Consolidated Statements of Operations

(In hundreds, except share and per share amounts)

Three Months Ended

December 31,

(Unaudited)
Yr Ended December 31,
2025 2024 2025 2024
Revenues $ 37,195 $ 27,872 $ 116,588 $ 105,757
Operating expenses:
Cost of revenues 1,743 1,177 5,416 3,884
Selling and marketing 23,816 16,856 65,179 57,511
Research and development 4,815 3,712 13,698 12,024
General and administrative 6,701 5,464 20,804 16,109
Loss (Gain) on disposal of assets, net 2 (2 ) 4 66
Total operating expenses 37,077 27,207 105,101 89,594
Income from operations 118 665 11,487 16,163
Other income (expenses):
Interest income, net 509 346 1,747 1,547
Other expense, net (956 ) (433 ) (1,505 ) (1,659 )
Change in fair value of warrant liability 263 194 2,707 7,167
(Loss) Income before income taxes (66 ) 772 14,436 23,218
Provision for income taxes (1,300 ) (203 ) (4,556 ) (5,320 )
Net (loss) income (1,366 ) 569 9,880 17,898
Net income attributable to noncontrolling interest 357 668 4,853 5,813
Net (loss) income attributable to common stockholders $ (1,723 ) $ (99 ) $ 5,027 $ 12,085
Net (loss) income per share attributable to common stockholders:
Basic $ (0.02 ) $ (0.00 ) $ 0.06 $ 0.14
Diluted $ (0.02 ) $ (0.00 ) $ 0.02 $ 0.05
Weighted average shares utilized in calculating net income per share attributable to common stockholders:
Basic 91,156,159 85,952,413 89,344,622 85,094,948
Diluted 91,156,159 85,952,413 103,180,037 102,293,526

Gyre Therapeutics, Inc.

Consolidated Balance Sheets

(In hundreds, except share and per share amounts)

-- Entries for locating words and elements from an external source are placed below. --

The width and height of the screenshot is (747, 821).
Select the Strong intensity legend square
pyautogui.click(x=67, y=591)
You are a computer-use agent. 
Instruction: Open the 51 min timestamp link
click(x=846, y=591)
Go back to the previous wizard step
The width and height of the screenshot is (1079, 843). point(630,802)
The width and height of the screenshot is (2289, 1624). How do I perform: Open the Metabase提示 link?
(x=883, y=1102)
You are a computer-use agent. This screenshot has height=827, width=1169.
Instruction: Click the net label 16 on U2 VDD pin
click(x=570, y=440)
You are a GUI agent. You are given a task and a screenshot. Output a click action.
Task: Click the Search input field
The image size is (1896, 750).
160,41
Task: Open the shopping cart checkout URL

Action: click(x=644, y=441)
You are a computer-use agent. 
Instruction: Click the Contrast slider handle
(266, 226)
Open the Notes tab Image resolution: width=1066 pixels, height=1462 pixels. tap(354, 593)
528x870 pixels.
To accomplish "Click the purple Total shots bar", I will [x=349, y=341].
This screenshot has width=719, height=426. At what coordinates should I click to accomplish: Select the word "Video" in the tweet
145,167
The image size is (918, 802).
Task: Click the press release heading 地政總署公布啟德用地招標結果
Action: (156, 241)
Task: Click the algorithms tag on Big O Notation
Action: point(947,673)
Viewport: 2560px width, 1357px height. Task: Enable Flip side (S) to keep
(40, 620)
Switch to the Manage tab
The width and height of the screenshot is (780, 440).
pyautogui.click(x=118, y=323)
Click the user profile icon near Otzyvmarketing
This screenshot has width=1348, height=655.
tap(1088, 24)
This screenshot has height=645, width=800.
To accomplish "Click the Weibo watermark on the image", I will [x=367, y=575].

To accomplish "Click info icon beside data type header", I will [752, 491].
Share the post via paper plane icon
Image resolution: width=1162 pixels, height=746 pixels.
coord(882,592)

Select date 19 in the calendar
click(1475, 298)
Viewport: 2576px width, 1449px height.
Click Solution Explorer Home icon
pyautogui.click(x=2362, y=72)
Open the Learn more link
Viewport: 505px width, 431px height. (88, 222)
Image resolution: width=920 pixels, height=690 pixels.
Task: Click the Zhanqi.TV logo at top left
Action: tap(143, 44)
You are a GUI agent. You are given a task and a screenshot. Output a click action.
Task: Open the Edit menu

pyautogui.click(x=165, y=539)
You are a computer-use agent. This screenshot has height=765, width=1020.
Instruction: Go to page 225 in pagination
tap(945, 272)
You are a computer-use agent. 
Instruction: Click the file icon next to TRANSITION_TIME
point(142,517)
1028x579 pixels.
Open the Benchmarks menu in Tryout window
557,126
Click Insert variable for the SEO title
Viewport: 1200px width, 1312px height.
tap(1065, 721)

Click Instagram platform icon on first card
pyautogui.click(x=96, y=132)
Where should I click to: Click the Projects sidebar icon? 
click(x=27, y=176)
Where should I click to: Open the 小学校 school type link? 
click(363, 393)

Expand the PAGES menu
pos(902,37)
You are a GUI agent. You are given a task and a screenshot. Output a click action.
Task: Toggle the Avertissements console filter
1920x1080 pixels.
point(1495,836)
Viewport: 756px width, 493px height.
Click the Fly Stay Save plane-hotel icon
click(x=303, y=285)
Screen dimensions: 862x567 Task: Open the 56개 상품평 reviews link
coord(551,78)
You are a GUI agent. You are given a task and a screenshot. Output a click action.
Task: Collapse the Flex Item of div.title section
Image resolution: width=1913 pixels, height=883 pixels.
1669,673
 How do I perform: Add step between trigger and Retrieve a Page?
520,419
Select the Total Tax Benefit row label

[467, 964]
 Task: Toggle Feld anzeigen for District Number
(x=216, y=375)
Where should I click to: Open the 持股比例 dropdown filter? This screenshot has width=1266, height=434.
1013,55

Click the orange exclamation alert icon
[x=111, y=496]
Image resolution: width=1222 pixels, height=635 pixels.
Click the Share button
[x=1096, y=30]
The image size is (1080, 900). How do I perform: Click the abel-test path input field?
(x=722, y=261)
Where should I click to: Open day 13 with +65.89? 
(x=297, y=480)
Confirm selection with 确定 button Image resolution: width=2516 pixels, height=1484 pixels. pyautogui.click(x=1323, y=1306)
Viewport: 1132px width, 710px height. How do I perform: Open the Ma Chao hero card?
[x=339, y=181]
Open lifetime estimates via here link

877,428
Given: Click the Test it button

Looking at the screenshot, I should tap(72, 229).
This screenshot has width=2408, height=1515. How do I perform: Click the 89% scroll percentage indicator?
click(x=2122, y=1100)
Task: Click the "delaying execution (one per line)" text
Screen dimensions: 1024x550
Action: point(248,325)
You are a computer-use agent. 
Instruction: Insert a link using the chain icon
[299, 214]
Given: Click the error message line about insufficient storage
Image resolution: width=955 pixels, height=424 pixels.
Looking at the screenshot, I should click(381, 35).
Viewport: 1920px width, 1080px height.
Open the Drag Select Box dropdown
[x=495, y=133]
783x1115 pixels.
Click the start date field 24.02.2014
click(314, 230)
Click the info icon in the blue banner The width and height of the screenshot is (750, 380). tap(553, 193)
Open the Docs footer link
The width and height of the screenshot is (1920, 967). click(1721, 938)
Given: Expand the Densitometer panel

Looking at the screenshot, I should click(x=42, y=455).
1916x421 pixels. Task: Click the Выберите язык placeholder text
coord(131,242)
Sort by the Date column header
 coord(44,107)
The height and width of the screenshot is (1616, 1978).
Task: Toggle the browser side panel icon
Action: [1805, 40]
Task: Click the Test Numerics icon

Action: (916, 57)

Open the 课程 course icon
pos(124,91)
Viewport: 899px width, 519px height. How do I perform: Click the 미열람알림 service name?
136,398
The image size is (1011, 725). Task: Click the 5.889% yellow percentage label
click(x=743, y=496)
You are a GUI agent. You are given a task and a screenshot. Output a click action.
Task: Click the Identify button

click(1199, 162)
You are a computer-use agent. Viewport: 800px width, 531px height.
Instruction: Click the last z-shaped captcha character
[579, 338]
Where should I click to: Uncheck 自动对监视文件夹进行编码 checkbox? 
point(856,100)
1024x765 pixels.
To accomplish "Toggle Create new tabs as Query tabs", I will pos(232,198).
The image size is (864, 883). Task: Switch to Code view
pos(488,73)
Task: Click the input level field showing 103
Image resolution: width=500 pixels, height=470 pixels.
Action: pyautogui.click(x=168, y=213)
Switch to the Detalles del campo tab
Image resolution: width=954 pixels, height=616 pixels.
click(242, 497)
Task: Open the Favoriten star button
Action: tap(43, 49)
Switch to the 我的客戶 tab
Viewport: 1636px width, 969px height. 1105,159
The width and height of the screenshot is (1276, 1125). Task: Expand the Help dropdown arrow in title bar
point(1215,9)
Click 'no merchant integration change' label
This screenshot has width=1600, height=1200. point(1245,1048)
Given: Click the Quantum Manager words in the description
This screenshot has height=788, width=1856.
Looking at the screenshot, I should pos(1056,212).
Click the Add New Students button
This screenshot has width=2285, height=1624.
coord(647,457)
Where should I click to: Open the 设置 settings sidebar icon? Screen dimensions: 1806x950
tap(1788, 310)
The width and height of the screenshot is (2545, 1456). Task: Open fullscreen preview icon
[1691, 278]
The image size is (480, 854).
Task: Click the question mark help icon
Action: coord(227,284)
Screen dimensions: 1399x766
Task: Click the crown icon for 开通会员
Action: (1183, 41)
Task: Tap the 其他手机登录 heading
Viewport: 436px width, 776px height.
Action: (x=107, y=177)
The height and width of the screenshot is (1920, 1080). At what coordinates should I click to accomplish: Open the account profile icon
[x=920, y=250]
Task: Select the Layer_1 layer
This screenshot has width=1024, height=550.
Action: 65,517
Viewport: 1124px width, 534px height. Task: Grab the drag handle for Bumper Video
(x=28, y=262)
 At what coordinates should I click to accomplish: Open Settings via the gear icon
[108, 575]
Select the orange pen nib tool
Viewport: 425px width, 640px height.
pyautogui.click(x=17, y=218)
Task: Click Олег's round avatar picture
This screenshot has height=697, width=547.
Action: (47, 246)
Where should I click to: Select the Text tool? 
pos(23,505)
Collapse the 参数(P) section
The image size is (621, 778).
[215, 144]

December 31, 2025 December 31, 2024
Assets
Current assets:
Money and money equivalents $ 37,070 $ 11,813
Short-term bank deposits 15,355 14,858
Notes receivable 5,638 4,373
Accounts receivable, net 31,078 19,589
Other receivables from GNI 230 230
Inventories 10,171 6,337
Prepaid assets 1,338 1,189
Receivable from GCBP — 4,961
Other current assets 1,489 1,436
Total current assets: 102,369 64,786
Property and equipment, net 23,599 23,880
Intangible assets, net 4,727 273
Right-of-use assets 1,131 1,818
Land use rights, net 1,425 1,432
Deferred tax assets 6,873 5,619
Long-term certificates of deposit 23,516 24,568
Other assets, noncurrent 2,492 3,030
Total assets $ 166,132 $ 125,406
Liabilities, convertible preferred stock, and equity
Current liabilities:
Accounts payable $ 124 $ 108
Contract liabilities 14 61
As a consequence of related parties 227 227
Accrued expenses and other current liabilities 14,345 10,615
Income tax payable 2,940 2,831
Operating lease liabilities, current 636 713
CVR derivative liability — 4,961
Total current liabilities: 18,286 19,516
Operating lease liabilities, noncurrent 303 885
Deferred government grants 852 928
Warrant liability, noncurrent 2,961 5,668
Other noncurrent liabilities 1,448 7
Total liabilities $ 23,850 $ 27,004
Commitments and Contingencies
Stockholders’ equity:
Common stock, $0.001 par value, 400,000,000 shares authorized; 91,314,007 shares and 86,307,544 shares issued and outstanding at December 31, 2025 and 2024, respectively 91 86
Additional paid-in capital 172,047 136,185
Statutory reserve 3,098 3,098
Amassed deficit (68,426 ) (73,453 )
Amassed other comprehensive loss (779 ) (2,597 )
Total Gyre stockholders’ equity 106,031 63,319
Noncontrolling interest 36,251 35,083
Total equity 142,282 98,402
Total liabilities and stockholders’ equity $ 166,132 $ 125,406

Gyre Therapeutics, Inc.

Reconciliation of GAAP to Non-GAAP Financial Measures

(in hundreds)

(unaudited)

Three Months Ended

December 31,
Years Ended December 31,
2025 2024 2025 2024
Net (loss) income $ (1,366 ) $ 569 $ 9,880 $ 17,898
Gain from change in fair value of warrants(1) (263 ) (194 ) (2,707 ) (7,167 )
Stock-based compensation 4,597 567 7,157 831
Provision for income taxes 1,300 203 4,556 5,320
Non-GAAP adjusted net income $ 4,268 $ 1,145 $ 18,886 $ 16,882

(1) Reflects adjustments for fair value of warrants based on the Black-Scholes option pricing model.